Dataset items

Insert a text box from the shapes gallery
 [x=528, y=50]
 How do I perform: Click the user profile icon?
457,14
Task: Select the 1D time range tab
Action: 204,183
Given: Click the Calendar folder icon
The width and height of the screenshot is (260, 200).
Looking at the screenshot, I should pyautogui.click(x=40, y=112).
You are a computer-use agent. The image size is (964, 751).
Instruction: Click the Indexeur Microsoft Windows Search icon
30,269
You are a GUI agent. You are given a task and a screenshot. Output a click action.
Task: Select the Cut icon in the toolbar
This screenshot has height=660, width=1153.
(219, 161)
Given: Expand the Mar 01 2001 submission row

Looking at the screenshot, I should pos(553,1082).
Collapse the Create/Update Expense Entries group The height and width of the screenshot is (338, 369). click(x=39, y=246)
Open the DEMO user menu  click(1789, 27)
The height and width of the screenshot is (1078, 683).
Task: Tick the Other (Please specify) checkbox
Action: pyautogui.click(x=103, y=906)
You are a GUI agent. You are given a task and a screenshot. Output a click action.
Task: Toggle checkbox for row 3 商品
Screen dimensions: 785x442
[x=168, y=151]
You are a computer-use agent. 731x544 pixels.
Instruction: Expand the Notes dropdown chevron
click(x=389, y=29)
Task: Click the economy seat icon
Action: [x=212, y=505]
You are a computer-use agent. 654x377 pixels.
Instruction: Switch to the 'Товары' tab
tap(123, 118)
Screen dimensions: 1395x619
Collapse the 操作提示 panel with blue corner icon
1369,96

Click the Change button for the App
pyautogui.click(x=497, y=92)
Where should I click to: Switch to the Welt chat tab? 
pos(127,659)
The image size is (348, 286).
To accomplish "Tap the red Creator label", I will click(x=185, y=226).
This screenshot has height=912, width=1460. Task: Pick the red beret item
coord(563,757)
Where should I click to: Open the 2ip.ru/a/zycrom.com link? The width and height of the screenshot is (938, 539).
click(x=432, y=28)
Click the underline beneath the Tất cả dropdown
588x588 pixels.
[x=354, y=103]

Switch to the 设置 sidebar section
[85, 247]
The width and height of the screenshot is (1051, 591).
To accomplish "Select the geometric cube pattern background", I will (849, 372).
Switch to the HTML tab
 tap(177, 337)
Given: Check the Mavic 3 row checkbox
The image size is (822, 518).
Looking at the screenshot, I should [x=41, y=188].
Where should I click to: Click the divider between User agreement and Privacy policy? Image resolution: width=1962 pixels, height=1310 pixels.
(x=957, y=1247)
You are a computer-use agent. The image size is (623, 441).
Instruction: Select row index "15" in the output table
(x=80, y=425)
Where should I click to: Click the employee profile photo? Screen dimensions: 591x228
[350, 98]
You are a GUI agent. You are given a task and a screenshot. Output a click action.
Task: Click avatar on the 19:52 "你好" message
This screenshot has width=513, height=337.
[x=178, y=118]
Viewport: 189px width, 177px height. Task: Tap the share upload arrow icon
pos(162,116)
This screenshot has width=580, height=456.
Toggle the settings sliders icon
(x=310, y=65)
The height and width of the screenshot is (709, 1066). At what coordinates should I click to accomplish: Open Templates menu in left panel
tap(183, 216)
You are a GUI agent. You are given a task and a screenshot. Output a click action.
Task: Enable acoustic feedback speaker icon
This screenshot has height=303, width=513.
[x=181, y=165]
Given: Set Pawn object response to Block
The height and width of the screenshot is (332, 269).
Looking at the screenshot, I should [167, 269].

### TASK DESCRIPTION:
With the line that contains "This screenshot has width=513, height=337." as your start, reproduce the data above exactly through its last line, and nothing before that start.

### RESULT OF THE EXERCISE:
This screenshot has width=513, height=337.
[x=178, y=118]
Viewport: 189px width, 177px height. Task: Tap the share upload arrow icon
pos(162,116)
This screenshot has width=580, height=456.
Toggle the settings sliders icon
(x=310, y=65)
The height and width of the screenshot is (709, 1066). At what coordinates should I click to accomplish: Open Templates menu in left panel
tap(183, 216)
You are a GUI agent. You are given a task and a screenshot. Output a click action.
Task: Enable acoustic feedback speaker icon
This screenshot has height=303, width=513.
[x=181, y=165]
Given: Set Pawn object response to Block
The height and width of the screenshot is (332, 269).
Looking at the screenshot, I should [167, 269].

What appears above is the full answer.